Fusión de sangre, porque España hizo con los aborígenes lo que ninguna nación del mundo hiciera con los pueblos conquistados: cohibir el embarque de españolas solteras para que el español casara con mujeres indígenas, naciendo así la raza criolla, en la que como en Garcilaso de la Vega, tipo representativo del nuevo pueblo que surgía en estos países vírgenes, la robustez del alma española levantaba a su nivel a la débil raza india. Y el español, que en su propio solar negó a judíos y árabes la púrpura brillante de su sangre, no tuvo empacho de amasarla con la sangre india, para que la vida nueva de América fuera, con toda la fuerza de la palabra, vida hispanoamericana. Ved la distancia que separa a España de los sajones, y a los indios de Sudamérica de los pieles rojas.

Fusión de lengua en esta labor pacientísima con que los misioneros ponían en el alma y en los labios de los indígenas el habla castellana, y absorbían, al mismo tiempo—sobre todo de labios de los niños de las Doctrinas—, el abstruso vocabulario de cerca de doscientas, no lenguas, sino ramas de lenguas que se hablaban en el vastísimo continente. Gramáticas, Diccionarios, Doctrinas, Confesionarios y Sermonarios, elaborados con amor de madre y paciencia benedictina, fueron la llave que franqueó a los españoles el secreto de las razas aborígenes y que permitió a éstas entrar en el alma de la madre España. Y paulatinamente se hizo el milagro de una Babel a la inversa, trocándose un pueblo de mil lenguas en una tierra que, valiéndose de la frase bíblica, no tenía más que un labio y una lengua, en la que se entendieron todos. Era la lengua ubérrima, dulce, clara y fuerte; de Castilla.

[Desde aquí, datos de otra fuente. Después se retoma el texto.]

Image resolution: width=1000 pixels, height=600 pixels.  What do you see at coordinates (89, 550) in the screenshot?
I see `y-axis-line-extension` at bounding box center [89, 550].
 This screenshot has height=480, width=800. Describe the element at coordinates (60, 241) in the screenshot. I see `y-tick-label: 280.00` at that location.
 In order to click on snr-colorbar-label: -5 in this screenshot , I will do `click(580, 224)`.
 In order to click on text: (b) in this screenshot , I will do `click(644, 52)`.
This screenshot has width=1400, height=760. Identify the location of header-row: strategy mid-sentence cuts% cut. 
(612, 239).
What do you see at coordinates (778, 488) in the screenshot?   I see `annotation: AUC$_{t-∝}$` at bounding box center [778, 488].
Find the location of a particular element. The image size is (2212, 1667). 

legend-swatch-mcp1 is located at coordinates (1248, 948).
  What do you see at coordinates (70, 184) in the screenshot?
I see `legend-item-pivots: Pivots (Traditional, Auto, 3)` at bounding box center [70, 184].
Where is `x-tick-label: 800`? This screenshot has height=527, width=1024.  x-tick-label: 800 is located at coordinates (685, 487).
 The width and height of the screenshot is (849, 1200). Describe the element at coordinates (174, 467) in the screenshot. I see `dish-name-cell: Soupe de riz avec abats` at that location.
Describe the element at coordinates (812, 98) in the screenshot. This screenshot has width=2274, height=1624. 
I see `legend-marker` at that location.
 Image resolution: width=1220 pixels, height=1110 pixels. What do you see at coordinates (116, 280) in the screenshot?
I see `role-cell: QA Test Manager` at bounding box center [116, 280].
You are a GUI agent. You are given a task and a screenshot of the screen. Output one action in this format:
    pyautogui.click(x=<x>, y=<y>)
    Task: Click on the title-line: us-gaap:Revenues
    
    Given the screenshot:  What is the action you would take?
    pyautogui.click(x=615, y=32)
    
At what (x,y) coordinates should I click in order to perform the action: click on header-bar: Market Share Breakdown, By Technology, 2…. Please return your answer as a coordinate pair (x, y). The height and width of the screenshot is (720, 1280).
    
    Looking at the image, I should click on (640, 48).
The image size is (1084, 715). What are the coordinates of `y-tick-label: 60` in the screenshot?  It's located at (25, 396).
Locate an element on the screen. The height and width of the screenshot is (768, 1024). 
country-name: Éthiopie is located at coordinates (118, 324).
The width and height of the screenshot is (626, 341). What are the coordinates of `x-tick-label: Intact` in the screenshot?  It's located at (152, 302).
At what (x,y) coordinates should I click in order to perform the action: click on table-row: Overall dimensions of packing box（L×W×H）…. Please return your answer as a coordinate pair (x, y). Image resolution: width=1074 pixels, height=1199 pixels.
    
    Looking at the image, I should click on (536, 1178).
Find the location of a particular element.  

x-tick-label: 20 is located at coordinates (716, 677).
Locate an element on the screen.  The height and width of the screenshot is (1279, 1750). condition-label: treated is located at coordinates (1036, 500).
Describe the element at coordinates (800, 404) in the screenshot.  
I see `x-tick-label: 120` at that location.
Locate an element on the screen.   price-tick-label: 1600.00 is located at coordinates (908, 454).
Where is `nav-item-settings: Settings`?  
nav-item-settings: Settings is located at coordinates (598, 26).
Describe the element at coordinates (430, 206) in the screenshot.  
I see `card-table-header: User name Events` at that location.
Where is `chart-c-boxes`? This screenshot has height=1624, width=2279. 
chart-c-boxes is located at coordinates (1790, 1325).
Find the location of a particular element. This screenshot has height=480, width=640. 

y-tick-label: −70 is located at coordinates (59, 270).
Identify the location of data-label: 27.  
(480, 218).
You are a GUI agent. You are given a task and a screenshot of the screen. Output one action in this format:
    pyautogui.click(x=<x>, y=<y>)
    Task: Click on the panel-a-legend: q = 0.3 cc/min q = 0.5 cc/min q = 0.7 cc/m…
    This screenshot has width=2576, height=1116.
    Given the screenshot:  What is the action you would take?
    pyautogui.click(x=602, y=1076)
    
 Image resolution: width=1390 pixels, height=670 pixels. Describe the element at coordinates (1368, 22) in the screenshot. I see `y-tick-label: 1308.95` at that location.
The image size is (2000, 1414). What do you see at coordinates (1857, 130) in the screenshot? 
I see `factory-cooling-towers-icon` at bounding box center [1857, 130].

Con la fusión de lengua vino la fusión, mejor la transfusión de la religión. Porque el español, hasta el aventurero, llevaba, a Jesucristo en el fondo de su alma y en la medula de su vida, y era por naturaleza un apóstol de su fe. Se ha dicho que el conquistador español, mostrando al indio con la izquierda un crucifijo y blandiendo en su diestra una espada, le decía: “Cree o muere”. ¡Mentira! Esto puede denunciar un abuso, no un sistema. La palabra cálida de los misioneros, su celo encendido y sus trazas divinas, su amor inexhausto a los pobres indios fueron, con la gracia, los que arrancaron al alma india de sus supersticiones horribles y la pusieron a los pies del Dios Crucificado.